[ BD ] TIMOTHÉE LEMAN, Après Le Monde, Après nous le déluge

Après Le Monde de Timothée Leman, Éditions Sarbacane, 158 pages, août 2020

L’histoire d’Après le monde : le jeune Héli est désespérément seul dans un monde où d’étranges tours de lumière ont fait disparaître toutes traces de la population mondiale. Longtemps figé dans la maison familiale, témoin d’une vie de famille attentionnée, Héli se décide à mettre son baluchon sur l’épaule et à prendre la route afin de découvrir ce qui se cache derrière la plus grande tour qui surplombe une ville dépossédée de ses habitants.

Ne subsistent que des ombres, des bâtiments vides inquiétants, une flore anarchique et une faune hostile. Héli rencontrera sur sa route une compagne de route en la personne de Selen, aussi démunie que lui face à la cruauté d’un « après-monde » où tous leurs repères, les piliers stables de leur vie et leurs espoirs de retour à la normale se sont envolés.

Onirisme à tous les étages

Le monde dans lequel évoluent les personnages nage entre rêve et réalité. Nous reconnaissons des indices de nos sociétés modernes, mais des événements et des situations incongrues et étranges gomment les frontières entre onirisme, rêverie, monde dystopique et cauchemars faustiens. Les animaux les plus anodins en temps normal s’avèrent être les pires démons de cet univers halluciné.

L’auteur nous fait osciller entre inquiétude, suspens et terreur comme si nous étions entre ses mains des pantins incapables de discerner le vrai du factice, le rêve du réel. La prouesse graphique avec ce trait et ses teintes de brouillard, de flou et d’évanescence sert parfaitement le propos de l’auteur omniscient qui est le seul à savoir vers quel abîme il nous entraîne. Ses personnages aux grands yeux délavés et si expressifs nous rappellent les tableaux des « Big Eyes » de l’artiste américaine Margaret Keane. Les créatures, elles, tendent vers la série la Quatrième dimension ou vers l’univers lugubre de Tim Burton. Le plus déstabilisant, c’est que nous ne savons pas la raison de l’apparition des tours, ni même si tout rentrera un jour dans l’ordre.

Voyage initiatique en terrain hostile

Les deux enfants que nous suivons apparaissent comme des Adam et Ève post-apocalyptiques. Ils jouent une partition à deux voix comme le film La route où un père et un fils tentent de subsister dans un monde déchu où la loi du plus fort est la seule à perdurer.
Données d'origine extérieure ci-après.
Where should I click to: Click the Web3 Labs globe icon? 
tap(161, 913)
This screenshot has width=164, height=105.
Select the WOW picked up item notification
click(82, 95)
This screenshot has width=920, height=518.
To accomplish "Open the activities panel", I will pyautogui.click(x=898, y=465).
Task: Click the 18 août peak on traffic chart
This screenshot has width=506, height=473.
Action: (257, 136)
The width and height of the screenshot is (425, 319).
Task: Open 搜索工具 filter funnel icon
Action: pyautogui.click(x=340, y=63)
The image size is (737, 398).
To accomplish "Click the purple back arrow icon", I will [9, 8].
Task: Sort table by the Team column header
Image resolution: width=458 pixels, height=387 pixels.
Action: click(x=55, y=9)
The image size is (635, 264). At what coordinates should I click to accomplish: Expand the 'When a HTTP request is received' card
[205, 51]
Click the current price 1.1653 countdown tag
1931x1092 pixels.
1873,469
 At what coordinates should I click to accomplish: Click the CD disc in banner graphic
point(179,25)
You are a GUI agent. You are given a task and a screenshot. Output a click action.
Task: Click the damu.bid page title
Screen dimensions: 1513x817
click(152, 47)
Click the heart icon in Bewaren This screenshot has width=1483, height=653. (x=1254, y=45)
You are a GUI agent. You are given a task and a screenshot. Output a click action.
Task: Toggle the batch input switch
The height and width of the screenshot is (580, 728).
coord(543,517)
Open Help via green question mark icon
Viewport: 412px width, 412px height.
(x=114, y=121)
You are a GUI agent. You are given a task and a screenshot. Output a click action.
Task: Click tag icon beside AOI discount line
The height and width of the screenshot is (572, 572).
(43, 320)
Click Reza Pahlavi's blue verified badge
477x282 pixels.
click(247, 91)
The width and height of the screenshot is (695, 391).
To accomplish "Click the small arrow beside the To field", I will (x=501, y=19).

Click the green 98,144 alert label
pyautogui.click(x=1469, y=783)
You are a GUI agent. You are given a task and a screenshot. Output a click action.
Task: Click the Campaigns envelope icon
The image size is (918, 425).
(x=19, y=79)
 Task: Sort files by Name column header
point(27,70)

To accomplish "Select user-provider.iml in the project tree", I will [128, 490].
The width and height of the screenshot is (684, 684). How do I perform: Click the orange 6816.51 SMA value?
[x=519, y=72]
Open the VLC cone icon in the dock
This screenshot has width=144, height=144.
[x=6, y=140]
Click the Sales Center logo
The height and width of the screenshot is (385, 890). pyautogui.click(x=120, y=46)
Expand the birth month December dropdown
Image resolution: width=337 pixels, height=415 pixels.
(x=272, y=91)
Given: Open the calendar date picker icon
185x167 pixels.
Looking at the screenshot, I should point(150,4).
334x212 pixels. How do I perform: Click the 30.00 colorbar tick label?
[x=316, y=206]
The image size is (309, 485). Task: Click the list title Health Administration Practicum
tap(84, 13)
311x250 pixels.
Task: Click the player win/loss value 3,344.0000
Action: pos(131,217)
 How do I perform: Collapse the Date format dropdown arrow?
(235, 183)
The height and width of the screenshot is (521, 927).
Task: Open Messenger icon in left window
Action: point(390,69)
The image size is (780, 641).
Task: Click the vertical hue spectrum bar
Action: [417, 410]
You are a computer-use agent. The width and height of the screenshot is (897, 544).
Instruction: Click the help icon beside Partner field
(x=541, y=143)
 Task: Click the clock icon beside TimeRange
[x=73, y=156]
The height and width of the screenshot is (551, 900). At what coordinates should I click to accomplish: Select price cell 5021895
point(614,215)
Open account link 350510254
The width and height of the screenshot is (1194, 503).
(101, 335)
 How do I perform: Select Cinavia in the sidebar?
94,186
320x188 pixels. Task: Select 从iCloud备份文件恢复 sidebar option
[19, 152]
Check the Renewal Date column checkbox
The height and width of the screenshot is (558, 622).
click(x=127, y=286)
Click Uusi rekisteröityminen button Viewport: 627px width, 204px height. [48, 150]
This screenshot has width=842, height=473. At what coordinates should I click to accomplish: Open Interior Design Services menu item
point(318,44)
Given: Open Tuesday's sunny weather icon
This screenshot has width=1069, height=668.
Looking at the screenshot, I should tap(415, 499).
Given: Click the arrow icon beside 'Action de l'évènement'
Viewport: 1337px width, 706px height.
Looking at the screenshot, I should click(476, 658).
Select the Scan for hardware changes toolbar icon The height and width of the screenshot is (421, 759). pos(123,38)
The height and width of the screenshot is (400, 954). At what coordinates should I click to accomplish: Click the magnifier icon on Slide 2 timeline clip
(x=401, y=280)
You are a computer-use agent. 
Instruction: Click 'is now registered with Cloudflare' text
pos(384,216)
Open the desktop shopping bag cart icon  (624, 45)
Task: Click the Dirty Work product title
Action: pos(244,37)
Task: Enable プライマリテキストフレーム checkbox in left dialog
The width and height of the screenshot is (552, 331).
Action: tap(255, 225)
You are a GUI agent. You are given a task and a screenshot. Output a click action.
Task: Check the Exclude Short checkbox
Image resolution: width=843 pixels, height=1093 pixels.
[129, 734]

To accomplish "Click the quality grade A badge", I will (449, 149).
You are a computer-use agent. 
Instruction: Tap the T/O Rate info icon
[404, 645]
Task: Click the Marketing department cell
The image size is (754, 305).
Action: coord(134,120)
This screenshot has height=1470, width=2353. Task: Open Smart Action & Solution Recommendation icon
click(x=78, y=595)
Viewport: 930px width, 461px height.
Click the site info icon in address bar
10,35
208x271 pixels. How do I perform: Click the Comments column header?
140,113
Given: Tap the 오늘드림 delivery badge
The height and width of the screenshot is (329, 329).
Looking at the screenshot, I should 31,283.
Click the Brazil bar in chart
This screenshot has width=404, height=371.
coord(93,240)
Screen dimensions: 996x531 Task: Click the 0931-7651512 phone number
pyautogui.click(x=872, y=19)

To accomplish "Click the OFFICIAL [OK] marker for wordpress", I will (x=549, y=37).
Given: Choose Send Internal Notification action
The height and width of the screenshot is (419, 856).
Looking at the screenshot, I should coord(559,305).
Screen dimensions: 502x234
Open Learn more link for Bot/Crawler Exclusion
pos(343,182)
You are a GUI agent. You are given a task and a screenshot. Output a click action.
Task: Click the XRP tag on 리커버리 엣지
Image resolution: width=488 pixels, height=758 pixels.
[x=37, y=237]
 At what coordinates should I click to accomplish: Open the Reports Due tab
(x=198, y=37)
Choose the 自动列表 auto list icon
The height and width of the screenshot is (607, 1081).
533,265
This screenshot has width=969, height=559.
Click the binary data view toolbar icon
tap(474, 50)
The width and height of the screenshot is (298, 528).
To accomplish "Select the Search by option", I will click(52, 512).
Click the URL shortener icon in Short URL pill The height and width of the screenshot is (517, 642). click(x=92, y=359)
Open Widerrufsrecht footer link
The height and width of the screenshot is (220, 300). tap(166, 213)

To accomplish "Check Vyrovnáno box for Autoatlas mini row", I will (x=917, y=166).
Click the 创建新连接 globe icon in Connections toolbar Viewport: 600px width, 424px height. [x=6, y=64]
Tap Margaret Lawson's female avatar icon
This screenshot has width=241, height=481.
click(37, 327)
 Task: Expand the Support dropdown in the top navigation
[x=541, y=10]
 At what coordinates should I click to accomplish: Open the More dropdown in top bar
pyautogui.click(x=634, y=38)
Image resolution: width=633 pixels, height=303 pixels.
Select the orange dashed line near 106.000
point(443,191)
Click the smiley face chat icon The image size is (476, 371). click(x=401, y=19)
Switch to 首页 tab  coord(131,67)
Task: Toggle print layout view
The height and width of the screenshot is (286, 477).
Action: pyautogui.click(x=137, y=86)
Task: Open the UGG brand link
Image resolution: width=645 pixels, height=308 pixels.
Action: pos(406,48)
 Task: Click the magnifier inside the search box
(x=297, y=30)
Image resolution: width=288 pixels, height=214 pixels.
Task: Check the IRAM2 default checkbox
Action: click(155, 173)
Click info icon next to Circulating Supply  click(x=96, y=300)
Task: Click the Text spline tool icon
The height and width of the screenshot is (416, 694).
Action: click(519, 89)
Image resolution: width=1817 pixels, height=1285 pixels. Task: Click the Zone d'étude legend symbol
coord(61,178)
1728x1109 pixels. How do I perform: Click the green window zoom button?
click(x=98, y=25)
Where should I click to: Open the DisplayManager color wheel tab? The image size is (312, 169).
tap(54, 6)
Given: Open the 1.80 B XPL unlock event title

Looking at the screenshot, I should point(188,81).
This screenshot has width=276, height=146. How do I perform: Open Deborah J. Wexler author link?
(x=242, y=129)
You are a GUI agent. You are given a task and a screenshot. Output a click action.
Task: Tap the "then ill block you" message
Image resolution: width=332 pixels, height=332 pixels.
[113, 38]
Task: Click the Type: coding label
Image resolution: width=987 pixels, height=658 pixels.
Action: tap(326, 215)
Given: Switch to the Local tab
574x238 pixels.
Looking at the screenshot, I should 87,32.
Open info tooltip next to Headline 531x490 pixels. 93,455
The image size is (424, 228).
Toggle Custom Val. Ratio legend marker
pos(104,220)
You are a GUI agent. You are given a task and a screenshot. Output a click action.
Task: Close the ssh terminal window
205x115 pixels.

Nos deux héros n’ont qu’un seul but : rejoindre cette maudite tour immaculée et énigmatique. Ils sont en quête de vérité, mais ils comprennent qu’ils se rapprochent du danger au lieu de s’en éloigner, comme leur instinct de conservation devrait le leur dicter. Ils constituent peut-être le seul espoir de ce monde désincarné et gothique, et leur besoin de tout tenter pour rétablir l’ordre pourrait très bien causer leur perte. Pourtant, inlassablement, nos intrépides minots cheminent vers la tour, se serrent les coudes et se révèlent être bien plus forts qu’ils ne le croyaient eux-mêmes.

Leur innocence s’est envolée. Ils ont dû grandir et mûrir à cause des circonstances. En ce sens, Après Le Monde nous semble comme une métaphore du chant du cygne de l’enfance et du dur parcours vers l’âge adulte, un âge où nous perdons nos illusions, où nous sortons de nos zones de confort pour affronter l’âpreté de la société hiérarchisée. C’est comme si ces deux gamins refusaient de céder à la fatalité, de baisser les bras et décidaient de relever le défi coûte que coûte, même si cela implique leur sacrifice. Plutôt que de subir une situation, ne vaut-il pas mieux se battre pour les valeurs auxquelles nous croyons ?

Pour conclure

Après le monde est un plaisir pour les yeux avec une esthétique soignée et une atmosphère en clair-obscur, tels une toile de Caravage ou un roman de Mary Shelley. Ouvrez la porte de ces landes familières et en même temps étrangères, peuplées de présences fantomatiques, de créatures cataclysmiques. Tremblez pour ces deux enfants de la lumière, deux lucioles esseulées dans les ténèbres qui tentent de maintenir la pureté de leur lueur intérieure intacte.

Sauront-ils se préserver des dangers qui les assaillent de toute part ? Saurez-vous démêler les écheveaux de ce rêve entêtant et terrifiant ou vous laisserez-vous happer par la tour de lumière ? Mais à bien y réfléchir, où commence le rêve et où finit la réalité ? Sommes-nous vraiment éveillés dans ce monde moderne en perte de vitesse qui sombre dans les eaux ternes de la surconsommation et des extrémismes ?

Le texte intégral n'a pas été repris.